[Given entries]

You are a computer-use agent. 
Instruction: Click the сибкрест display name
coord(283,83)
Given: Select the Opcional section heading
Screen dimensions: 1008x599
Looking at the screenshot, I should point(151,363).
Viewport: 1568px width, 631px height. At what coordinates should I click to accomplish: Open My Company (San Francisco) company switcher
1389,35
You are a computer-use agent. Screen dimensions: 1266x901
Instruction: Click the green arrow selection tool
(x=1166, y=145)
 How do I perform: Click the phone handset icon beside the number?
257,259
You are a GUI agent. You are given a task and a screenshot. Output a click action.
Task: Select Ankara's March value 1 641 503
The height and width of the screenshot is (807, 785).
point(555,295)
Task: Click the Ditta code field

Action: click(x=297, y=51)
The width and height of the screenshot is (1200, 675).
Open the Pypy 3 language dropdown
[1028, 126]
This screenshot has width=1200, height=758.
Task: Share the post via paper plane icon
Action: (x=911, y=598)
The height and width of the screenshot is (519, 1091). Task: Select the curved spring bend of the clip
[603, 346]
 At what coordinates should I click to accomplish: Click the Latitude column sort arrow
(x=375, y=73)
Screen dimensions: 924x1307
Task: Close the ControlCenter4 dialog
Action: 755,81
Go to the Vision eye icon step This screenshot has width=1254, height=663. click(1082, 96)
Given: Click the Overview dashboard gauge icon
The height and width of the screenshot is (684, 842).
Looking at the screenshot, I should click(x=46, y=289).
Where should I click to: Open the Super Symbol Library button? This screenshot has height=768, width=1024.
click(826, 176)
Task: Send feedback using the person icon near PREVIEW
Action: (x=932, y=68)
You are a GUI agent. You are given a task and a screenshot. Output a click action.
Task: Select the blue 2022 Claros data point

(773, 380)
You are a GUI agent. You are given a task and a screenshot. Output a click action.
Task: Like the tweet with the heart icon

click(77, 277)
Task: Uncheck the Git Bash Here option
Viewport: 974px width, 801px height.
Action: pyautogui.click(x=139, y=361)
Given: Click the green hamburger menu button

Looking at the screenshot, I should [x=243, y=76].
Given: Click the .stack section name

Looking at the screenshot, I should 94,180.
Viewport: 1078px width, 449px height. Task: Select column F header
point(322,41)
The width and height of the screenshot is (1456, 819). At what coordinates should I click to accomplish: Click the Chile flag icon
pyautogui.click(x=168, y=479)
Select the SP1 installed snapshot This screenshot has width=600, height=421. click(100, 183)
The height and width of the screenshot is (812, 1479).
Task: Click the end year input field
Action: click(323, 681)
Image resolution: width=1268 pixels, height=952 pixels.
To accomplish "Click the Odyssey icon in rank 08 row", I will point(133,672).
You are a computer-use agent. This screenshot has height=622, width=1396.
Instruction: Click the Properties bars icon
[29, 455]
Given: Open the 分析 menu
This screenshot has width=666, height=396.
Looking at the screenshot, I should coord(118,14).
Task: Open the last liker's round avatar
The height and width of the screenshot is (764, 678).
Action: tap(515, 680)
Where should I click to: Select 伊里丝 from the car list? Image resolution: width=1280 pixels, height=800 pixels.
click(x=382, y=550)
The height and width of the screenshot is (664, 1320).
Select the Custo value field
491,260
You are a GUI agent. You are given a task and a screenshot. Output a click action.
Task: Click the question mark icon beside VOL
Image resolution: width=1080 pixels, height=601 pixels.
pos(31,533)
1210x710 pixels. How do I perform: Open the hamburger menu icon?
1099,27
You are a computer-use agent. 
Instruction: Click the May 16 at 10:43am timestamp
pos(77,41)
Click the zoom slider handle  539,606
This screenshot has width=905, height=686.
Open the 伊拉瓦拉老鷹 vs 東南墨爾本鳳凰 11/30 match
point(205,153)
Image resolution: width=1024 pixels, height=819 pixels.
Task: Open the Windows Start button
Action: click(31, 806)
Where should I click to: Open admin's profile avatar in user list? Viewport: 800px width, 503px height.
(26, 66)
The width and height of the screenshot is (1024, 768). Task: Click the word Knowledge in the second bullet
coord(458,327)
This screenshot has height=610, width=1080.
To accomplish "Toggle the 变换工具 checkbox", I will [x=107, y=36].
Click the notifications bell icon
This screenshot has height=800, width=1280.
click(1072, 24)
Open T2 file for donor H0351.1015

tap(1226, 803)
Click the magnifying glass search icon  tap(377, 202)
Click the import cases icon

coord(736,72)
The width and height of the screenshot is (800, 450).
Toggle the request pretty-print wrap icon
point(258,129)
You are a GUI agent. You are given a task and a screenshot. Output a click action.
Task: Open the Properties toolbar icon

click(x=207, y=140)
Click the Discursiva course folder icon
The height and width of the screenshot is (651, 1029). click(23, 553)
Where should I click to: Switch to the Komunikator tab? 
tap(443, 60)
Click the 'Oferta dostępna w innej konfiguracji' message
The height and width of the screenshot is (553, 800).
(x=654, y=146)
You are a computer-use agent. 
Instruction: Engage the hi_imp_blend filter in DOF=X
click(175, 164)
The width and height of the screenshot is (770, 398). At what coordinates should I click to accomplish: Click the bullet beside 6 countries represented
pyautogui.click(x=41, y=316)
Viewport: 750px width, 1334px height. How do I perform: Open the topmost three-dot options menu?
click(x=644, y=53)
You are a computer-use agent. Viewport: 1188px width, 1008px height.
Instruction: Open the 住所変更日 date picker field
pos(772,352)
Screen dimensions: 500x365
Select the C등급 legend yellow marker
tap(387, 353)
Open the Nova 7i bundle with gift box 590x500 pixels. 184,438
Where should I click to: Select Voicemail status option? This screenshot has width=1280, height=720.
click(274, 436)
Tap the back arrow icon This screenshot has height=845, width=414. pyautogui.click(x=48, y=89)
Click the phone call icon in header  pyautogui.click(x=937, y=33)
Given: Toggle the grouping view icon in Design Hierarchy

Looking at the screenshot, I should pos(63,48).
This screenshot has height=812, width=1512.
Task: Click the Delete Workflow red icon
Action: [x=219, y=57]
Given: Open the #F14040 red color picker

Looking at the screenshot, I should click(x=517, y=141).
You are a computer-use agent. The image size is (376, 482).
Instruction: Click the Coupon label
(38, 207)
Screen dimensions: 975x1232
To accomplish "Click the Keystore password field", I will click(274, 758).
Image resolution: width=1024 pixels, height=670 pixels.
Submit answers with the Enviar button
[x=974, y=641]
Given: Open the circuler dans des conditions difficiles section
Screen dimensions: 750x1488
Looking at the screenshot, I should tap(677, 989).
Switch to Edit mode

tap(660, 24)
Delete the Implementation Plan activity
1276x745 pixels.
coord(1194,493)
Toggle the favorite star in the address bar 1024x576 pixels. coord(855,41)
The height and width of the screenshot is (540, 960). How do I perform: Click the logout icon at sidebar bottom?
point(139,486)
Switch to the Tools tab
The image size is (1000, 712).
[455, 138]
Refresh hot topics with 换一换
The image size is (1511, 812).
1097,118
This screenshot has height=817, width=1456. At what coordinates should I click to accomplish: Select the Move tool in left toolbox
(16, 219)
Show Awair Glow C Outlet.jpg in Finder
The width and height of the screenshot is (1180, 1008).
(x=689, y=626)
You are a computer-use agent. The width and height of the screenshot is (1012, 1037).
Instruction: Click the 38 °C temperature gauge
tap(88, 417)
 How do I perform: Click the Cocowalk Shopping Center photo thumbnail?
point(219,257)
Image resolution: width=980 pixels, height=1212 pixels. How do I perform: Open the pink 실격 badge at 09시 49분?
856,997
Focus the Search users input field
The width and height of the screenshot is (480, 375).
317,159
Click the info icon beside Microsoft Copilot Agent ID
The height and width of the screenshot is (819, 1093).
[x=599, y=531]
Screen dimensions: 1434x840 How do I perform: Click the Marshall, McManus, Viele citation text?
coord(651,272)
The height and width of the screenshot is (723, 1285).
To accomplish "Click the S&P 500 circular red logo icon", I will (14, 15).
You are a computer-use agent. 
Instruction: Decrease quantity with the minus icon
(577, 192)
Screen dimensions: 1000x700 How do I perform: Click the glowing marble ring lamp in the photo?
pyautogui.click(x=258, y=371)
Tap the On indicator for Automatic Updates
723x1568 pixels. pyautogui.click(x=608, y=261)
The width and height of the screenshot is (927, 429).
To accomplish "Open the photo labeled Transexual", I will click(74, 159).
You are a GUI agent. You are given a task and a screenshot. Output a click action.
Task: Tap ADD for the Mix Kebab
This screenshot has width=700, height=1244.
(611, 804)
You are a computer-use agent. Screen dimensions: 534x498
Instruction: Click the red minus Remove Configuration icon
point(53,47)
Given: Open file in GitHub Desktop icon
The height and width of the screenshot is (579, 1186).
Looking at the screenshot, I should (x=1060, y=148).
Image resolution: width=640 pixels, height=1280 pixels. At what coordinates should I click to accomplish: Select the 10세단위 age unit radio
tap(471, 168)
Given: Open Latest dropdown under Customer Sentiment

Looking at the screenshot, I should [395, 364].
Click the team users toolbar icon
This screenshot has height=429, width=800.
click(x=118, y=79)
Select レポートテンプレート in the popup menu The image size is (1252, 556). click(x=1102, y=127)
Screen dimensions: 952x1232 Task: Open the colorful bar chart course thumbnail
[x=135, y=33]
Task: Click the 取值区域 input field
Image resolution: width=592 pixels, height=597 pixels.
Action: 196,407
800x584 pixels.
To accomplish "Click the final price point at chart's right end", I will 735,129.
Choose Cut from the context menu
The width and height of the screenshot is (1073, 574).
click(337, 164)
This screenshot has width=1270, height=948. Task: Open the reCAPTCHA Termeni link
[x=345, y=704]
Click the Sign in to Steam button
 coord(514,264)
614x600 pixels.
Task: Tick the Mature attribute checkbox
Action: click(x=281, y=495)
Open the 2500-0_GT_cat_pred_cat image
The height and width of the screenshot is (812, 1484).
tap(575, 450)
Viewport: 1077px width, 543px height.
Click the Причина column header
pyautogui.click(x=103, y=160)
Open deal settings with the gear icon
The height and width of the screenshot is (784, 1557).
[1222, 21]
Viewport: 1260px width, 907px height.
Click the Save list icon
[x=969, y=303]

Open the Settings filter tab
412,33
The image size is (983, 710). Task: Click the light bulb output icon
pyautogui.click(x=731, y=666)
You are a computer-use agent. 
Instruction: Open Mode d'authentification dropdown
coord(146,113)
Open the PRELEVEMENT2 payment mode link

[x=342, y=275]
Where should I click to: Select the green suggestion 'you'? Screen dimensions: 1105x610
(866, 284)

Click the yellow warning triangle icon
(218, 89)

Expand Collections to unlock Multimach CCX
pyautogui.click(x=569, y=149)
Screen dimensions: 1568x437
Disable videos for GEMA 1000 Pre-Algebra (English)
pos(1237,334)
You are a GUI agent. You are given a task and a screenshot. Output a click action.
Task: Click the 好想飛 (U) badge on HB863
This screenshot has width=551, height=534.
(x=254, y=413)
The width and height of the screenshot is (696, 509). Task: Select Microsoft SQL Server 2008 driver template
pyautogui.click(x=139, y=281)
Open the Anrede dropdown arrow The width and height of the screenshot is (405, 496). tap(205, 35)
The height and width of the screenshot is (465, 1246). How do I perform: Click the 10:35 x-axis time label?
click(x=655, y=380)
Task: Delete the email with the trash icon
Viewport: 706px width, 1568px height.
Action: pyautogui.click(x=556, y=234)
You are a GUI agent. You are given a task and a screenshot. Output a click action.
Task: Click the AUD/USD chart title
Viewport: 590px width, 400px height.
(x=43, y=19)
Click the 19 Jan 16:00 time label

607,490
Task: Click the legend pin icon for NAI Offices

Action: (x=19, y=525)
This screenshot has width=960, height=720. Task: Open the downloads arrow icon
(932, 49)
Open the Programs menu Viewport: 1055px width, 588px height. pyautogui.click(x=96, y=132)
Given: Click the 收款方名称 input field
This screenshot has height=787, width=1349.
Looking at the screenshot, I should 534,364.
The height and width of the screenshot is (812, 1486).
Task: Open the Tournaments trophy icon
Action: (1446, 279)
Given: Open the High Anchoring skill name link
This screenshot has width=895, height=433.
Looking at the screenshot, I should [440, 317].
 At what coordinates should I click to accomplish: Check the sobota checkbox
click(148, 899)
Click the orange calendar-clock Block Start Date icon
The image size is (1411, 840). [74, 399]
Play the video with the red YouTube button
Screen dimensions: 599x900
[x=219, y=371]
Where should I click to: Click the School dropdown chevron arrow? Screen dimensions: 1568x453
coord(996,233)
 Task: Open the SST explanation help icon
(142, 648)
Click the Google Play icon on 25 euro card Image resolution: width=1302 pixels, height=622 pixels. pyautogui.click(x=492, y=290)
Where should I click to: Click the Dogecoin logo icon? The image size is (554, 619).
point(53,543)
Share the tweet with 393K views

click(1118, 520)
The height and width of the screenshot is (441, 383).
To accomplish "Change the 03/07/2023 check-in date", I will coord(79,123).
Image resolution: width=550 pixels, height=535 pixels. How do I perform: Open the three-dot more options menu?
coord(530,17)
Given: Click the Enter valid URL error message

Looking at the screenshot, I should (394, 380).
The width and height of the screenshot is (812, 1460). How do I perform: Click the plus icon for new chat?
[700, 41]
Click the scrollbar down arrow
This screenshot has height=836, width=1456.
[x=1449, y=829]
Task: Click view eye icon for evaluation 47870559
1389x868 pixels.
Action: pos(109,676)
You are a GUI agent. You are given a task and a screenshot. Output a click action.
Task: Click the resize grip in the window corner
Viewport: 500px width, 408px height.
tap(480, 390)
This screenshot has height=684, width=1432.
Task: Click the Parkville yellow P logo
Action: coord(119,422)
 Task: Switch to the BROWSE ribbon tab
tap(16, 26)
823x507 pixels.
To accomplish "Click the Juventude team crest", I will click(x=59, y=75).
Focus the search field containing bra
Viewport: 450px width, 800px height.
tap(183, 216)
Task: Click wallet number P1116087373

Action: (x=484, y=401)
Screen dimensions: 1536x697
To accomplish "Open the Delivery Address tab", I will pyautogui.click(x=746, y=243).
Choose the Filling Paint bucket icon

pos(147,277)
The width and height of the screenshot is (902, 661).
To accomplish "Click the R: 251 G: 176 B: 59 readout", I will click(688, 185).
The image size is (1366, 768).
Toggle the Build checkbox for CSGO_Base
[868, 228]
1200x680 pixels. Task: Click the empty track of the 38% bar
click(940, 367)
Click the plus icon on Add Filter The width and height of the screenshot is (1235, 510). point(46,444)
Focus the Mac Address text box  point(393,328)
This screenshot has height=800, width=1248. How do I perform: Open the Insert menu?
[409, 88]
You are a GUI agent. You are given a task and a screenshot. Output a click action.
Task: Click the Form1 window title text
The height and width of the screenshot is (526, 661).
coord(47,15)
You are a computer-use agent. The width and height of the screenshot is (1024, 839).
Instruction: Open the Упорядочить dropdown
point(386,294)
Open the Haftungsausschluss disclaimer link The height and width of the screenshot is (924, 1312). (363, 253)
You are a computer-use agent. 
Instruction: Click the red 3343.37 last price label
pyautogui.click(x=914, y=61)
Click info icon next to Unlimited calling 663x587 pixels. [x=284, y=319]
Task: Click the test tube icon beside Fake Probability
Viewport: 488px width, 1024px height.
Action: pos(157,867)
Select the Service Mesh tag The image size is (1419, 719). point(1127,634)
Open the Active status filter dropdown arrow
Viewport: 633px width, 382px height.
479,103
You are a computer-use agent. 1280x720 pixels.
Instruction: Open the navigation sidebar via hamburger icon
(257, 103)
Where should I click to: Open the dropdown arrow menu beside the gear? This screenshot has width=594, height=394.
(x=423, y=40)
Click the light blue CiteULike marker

[/Given entries]

▶ _Your assignment_:
Using the data above, repeat exactly the lines that begin at the line with "At what coordinates should I click to accomplish: Check" and end at the line with "The width and height of the screenshot is (902, 661).", both ends included.

▶ _Response_:
 At what coordinates should I click to accomplish: Check the sobota checkbox
click(148, 899)
Click the orange calendar-clock Block Start Date icon
The image size is (1411, 840). [74, 399]
Play the video with the red YouTube button
Screen dimensions: 599x900
[x=219, y=371]
Where should I click to: Click the School dropdown chevron arrow? Screen dimensions: 1568x453
coord(996,233)
 Task: Open the SST explanation help icon
(142, 648)
Click the Google Play icon on 25 euro card Image resolution: width=1302 pixels, height=622 pixels. pyautogui.click(x=492, y=290)
Where should I click to: Click the Dogecoin logo icon? The image size is (554, 619).
point(53,543)
Share the tweet with 393K views

click(1118, 520)
The height and width of the screenshot is (441, 383).
To accomplish "Change the 03/07/2023 check-in date", I will coord(79,123).
Image resolution: width=550 pixels, height=535 pixels. How do I perform: Open the three-dot more options menu?
coord(530,17)
Given: Click the Enter valid URL error message

Looking at the screenshot, I should (394, 380).
The width and height of the screenshot is (812, 1460). How do I perform: Click the plus icon for new chat?
[700, 41]
Click the scrollbar down arrow
This screenshot has height=836, width=1456.
[x=1449, y=829]
Task: Click view eye icon for evaluation 47870559
1389x868 pixels.
Action: pos(109,676)
You are a GUI agent. You are given a task and a screenshot. Output a click action.
Task: Click the resize grip in the window corner
Viewport: 500px width, 408px height.
tap(480, 390)
This screenshot has height=684, width=1432.
Task: Click the Parkville yellow P logo
Action: coord(119,422)
 Task: Switch to the BROWSE ribbon tab
tap(16, 26)
823x507 pixels.
To accomplish "Click the Juventude team crest", I will click(x=59, y=75).
Focus the search field containing bra
Viewport: 450px width, 800px height.
tap(183, 216)
Task: Click wallet number P1116087373

Action: (x=484, y=401)
Screen dimensions: 1536x697
To accomplish "Open the Delivery Address tab", I will pyautogui.click(x=746, y=243).
Choose the Filling Paint bucket icon

pos(147,277)
The width and height of the screenshot is (902, 661).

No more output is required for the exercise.